Example QF.FORM.4 : Suppose $f$ is a quadratic function with leading
coefficient $=A=2$ and extreme value $f(1) = 3$. Find the vertex
form of the quadratic function. Visualize $f$ with a mapping diagram
that illustrates the function as the composition of the four core
functions $f_{+ 3}\circ f_{*2}\circ q\circ f_{ -1}$.
Note the
arrow for $f(1) =3$ and based on $A=2$, $f(2)=5$ and $f(0)=5$
are visualized by the spacing of the arrows in the mapping diagram.
Solution: We use the vertex form with $A=2$ and $f(1)=3$ to
obtain $f(x) = 3 + 2*(x-1)^2.$
Draw a mapping diagram yourself or use the GeoGebra figure.
Given a point / number, $x$, on the source line, there is a unique
arrow meeting the final target line at the point / number, $3 +
2*(x-1)^2 = 2x^2 -4x + 5$, which corresponds to the function's
value for $x$
When the point in the domain is $1$, the dashed black arrow points to $f(1)
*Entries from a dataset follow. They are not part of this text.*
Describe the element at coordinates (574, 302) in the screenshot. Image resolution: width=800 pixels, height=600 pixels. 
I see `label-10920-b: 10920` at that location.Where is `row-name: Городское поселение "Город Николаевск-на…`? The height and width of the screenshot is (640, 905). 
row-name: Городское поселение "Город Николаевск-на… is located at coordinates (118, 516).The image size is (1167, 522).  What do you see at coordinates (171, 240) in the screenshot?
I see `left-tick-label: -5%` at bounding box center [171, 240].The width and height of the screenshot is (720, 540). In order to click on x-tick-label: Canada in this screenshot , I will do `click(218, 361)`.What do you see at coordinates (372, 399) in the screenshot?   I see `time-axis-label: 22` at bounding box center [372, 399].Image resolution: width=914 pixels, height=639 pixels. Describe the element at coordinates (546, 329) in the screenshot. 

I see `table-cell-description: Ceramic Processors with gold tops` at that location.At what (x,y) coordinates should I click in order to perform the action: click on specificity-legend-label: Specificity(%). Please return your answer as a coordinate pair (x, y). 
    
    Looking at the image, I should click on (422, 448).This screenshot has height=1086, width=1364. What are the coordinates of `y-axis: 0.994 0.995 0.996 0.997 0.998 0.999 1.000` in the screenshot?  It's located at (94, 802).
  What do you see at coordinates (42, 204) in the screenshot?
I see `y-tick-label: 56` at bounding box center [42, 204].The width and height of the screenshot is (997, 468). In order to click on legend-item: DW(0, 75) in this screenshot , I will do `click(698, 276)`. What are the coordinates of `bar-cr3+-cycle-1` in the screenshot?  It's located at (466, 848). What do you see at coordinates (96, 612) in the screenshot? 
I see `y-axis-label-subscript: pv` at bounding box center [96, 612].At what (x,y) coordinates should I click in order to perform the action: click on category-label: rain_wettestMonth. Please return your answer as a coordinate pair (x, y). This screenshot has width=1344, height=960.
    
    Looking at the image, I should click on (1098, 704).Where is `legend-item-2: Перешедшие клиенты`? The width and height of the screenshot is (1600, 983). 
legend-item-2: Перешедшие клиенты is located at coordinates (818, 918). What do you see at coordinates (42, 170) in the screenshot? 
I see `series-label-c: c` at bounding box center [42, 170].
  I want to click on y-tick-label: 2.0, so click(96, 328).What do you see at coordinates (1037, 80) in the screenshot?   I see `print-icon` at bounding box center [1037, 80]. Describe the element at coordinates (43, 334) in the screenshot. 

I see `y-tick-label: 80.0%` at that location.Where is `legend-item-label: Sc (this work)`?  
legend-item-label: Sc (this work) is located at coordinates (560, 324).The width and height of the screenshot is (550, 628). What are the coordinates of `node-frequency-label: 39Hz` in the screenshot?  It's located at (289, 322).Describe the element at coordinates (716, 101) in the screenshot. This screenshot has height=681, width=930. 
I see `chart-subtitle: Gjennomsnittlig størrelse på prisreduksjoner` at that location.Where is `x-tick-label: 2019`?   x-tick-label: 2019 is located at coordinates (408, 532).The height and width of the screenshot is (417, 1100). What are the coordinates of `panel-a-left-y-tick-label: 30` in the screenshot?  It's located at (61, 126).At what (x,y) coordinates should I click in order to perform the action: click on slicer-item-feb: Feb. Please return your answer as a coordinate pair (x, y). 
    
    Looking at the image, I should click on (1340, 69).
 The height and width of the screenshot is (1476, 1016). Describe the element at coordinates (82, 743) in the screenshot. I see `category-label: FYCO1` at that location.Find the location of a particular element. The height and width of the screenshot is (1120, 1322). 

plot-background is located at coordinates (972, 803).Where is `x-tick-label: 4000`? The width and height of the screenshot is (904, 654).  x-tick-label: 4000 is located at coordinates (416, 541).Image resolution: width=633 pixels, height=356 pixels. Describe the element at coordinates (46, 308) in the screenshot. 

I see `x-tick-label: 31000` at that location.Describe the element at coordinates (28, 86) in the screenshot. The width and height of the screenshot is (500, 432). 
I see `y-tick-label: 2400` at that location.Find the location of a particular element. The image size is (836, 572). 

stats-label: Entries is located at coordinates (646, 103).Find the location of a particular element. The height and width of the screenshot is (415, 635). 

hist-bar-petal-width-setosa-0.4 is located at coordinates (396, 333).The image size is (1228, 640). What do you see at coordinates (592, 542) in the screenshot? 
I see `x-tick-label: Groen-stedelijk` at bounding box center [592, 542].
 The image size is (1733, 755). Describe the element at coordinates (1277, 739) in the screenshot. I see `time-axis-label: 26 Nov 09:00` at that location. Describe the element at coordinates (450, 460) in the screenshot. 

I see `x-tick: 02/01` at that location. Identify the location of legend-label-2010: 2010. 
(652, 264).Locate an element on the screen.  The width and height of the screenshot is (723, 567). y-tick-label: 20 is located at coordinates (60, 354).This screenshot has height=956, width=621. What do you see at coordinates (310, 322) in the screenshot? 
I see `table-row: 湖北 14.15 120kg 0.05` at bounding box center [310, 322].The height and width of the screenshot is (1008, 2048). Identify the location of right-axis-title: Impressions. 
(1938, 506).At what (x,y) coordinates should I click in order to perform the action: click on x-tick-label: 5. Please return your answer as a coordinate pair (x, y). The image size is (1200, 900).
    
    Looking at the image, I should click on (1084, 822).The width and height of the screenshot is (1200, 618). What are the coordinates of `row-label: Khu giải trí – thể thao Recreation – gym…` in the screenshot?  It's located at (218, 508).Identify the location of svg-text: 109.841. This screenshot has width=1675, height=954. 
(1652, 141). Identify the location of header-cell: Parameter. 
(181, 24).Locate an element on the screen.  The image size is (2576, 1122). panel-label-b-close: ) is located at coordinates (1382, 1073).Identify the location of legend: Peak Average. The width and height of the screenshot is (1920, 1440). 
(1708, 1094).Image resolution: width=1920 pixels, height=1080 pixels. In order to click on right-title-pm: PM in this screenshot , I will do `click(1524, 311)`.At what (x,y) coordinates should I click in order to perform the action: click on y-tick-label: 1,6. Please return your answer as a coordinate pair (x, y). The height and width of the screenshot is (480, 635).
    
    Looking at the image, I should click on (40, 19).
= 3$ visualizing the point $(1,3)$ on the graph of $f$. We also have
$f_{+ 3} \circ f_{*2} \circ q\circ f_{ -1} (1) = f_{+3} \circ
f_{*2}\circ q(0)= f_{+3}(0) = 3$ which is visualized in the
mapping diagram for the composition by arrows $1 \rightarrow 0
\rightarrow 0 \rightarrow 0 \rightarrow 3$ .